[[ Recorded information, beginning ]]

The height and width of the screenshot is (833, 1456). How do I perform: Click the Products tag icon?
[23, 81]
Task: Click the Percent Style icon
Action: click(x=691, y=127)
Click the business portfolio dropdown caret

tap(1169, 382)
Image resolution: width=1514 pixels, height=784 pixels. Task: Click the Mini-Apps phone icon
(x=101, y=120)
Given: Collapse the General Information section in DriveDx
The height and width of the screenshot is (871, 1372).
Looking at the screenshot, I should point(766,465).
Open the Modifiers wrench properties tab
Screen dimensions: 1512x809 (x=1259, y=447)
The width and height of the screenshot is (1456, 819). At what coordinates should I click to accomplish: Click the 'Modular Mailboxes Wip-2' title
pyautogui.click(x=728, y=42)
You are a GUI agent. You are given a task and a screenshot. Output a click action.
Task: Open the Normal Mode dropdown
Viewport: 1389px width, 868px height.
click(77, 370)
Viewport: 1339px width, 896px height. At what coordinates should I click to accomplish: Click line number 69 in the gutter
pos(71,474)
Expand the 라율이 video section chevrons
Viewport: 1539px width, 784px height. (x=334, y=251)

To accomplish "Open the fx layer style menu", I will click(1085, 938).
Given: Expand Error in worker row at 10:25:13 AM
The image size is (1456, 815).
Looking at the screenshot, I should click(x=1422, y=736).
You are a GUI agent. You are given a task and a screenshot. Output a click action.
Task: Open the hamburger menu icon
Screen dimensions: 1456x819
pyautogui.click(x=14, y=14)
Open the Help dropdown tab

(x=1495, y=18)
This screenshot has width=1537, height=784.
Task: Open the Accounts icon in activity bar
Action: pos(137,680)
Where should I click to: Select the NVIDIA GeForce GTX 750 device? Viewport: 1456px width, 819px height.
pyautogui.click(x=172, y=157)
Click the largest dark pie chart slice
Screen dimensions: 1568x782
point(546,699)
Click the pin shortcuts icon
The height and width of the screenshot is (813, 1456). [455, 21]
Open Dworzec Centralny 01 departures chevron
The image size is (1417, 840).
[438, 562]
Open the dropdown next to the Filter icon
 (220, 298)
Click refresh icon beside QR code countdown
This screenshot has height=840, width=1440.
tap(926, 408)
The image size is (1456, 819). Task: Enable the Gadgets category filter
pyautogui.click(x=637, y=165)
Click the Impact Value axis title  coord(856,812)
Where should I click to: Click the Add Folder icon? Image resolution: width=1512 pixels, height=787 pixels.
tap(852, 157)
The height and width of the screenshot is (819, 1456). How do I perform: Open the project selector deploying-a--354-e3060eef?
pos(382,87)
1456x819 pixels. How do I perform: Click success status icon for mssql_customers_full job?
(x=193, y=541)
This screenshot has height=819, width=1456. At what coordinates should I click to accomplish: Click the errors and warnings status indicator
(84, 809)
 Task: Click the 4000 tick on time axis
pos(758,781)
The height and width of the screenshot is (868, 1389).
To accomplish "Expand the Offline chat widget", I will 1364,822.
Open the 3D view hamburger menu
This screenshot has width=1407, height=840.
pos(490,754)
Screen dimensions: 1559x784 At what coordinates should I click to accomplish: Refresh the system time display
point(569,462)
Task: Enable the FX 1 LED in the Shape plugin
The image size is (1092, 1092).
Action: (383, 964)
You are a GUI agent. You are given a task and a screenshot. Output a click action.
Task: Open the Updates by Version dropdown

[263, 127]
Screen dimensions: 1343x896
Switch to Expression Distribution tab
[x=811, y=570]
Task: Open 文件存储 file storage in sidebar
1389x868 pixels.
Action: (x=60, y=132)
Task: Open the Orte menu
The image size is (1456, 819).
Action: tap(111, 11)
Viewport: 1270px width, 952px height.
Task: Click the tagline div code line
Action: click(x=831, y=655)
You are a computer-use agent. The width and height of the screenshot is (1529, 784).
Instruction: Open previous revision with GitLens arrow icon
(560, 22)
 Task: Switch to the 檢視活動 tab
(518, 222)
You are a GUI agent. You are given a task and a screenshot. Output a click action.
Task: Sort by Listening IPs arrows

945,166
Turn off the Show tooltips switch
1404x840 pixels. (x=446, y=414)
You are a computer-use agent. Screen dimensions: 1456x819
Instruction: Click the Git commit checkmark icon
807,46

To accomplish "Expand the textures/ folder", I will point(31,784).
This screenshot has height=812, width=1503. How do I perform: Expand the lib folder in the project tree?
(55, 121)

[[ Recorded information, end ]]

Line by line, output the records exactly as given.

The height and width of the screenshot is (833, 1456). How do I perform: Click the Products tag icon?
[23, 81]
Task: Click the Percent Style icon
Action: click(x=691, y=127)
Click the business portfolio dropdown caret

tap(1169, 382)
Image resolution: width=1514 pixels, height=784 pixels. Task: Click the Mini-Apps phone icon
(x=101, y=120)
Given: Collapse the General Information section in DriveDx
The height and width of the screenshot is (871, 1372).
Looking at the screenshot, I should point(766,465).
Open the Modifiers wrench properties tab
Screen dimensions: 1512x809 (x=1259, y=447)
The width and height of the screenshot is (1456, 819). At what coordinates should I click to accomplish: Click the 'Modular Mailboxes Wip-2' title
pyautogui.click(x=728, y=42)
You are a GUI agent. You are given a task and a screenshot. Output a click action.
Task: Open the Normal Mode dropdown
Viewport: 1389px width, 868px height.
click(77, 370)
Viewport: 1339px width, 896px height. At what coordinates should I click to accomplish: Click line number 69 in the gutter
pos(71,474)
Expand the 라율이 video section chevrons
Viewport: 1539px width, 784px height. (x=334, y=251)

To accomplish "Open the fx layer style menu", I will click(1085, 938).
Given: Expand Error in worker row at 10:25:13 AM
The image size is (1456, 815).
Looking at the screenshot, I should click(x=1422, y=736).
You are a GUI agent. You are given a task and a screenshot. Output a click action.
Task: Open the hamburger menu icon
Screen dimensions: 1456x819
pyautogui.click(x=14, y=14)
Open the Help dropdown tab

(x=1495, y=18)
This screenshot has width=1537, height=784.
Task: Open the Accounts icon in activity bar
Action: pos(137,680)
Where should I click to: Select the NVIDIA GeForce GTX 750 device? Viewport: 1456px width, 819px height.
pyautogui.click(x=172, y=157)
Click the largest dark pie chart slice
Screen dimensions: 1568x782
point(546,699)
Click the pin shortcuts icon
The height and width of the screenshot is (813, 1456). [455, 21]
Open Dworzec Centralny 01 departures chevron
The image size is (1417, 840).
[438, 562]
Open the dropdown next to the Filter icon
 (220, 298)
Click refresh icon beside QR code countdown
This screenshot has height=840, width=1440.
tap(926, 408)
The image size is (1456, 819). Task: Enable the Gadgets category filter
pyautogui.click(x=637, y=165)
Click the Impact Value axis title  coord(856,812)
Where should I click to: Click the Add Folder icon? Image resolution: width=1512 pixels, height=787 pixels.
tap(852, 157)
The height and width of the screenshot is (819, 1456). How do I perform: Open the project selector deploying-a--354-e3060eef?
pos(382,87)
1456x819 pixels. How do I perform: Click success status icon for mssql_customers_full job?
(x=193, y=541)
This screenshot has height=819, width=1456. At what coordinates should I click to accomplish: Click the errors and warnings status indicator
(84, 809)
 Task: Click the 4000 tick on time axis
pos(758,781)
The height and width of the screenshot is (868, 1389).
To accomplish "Expand the Offline chat widget", I will 1364,822.
Open the 3D view hamburger menu
This screenshot has width=1407, height=840.
pos(490,754)
Screen dimensions: 1559x784 At what coordinates should I click to accomplish: Refresh the system time display
point(569,462)
Task: Enable the FX 1 LED in the Shape plugin
The image size is (1092, 1092).
Action: (383, 964)
You are a GUI agent. You are given a task and a screenshot. Output a click action.
Task: Open the Updates by Version dropdown

[263, 127]
Screen dimensions: 1343x896
Switch to Expression Distribution tab
[x=811, y=570]
Task: Open 文件存储 file storage in sidebar
1389x868 pixels.
Action: (x=60, y=132)
Task: Open the Orte menu
The image size is (1456, 819).
Action: tap(111, 11)
Viewport: 1270px width, 952px height.
Task: Click the tagline div code line
Action: click(x=831, y=655)
You are a computer-use agent. The width and height of the screenshot is (1529, 784).
Instruction: Open previous revision with GitLens arrow icon
(560, 22)
 Task: Switch to the 檢視活動 tab
(518, 222)
You are a GUI agent. You are given a task and a screenshot. Output a click action.
Task: Sort by Listening IPs arrows

945,166
Turn off the Show tooltips switch
1404x840 pixels. (x=446, y=414)
You are a computer-use agent. Screen dimensions: 1456x819
Instruction: Click the Git commit checkmark icon
807,46

To accomplish "Expand the textures/ folder", I will point(31,784).
This screenshot has height=812, width=1503. How do I perform: Expand the lib folder in the project tree?
(55, 121)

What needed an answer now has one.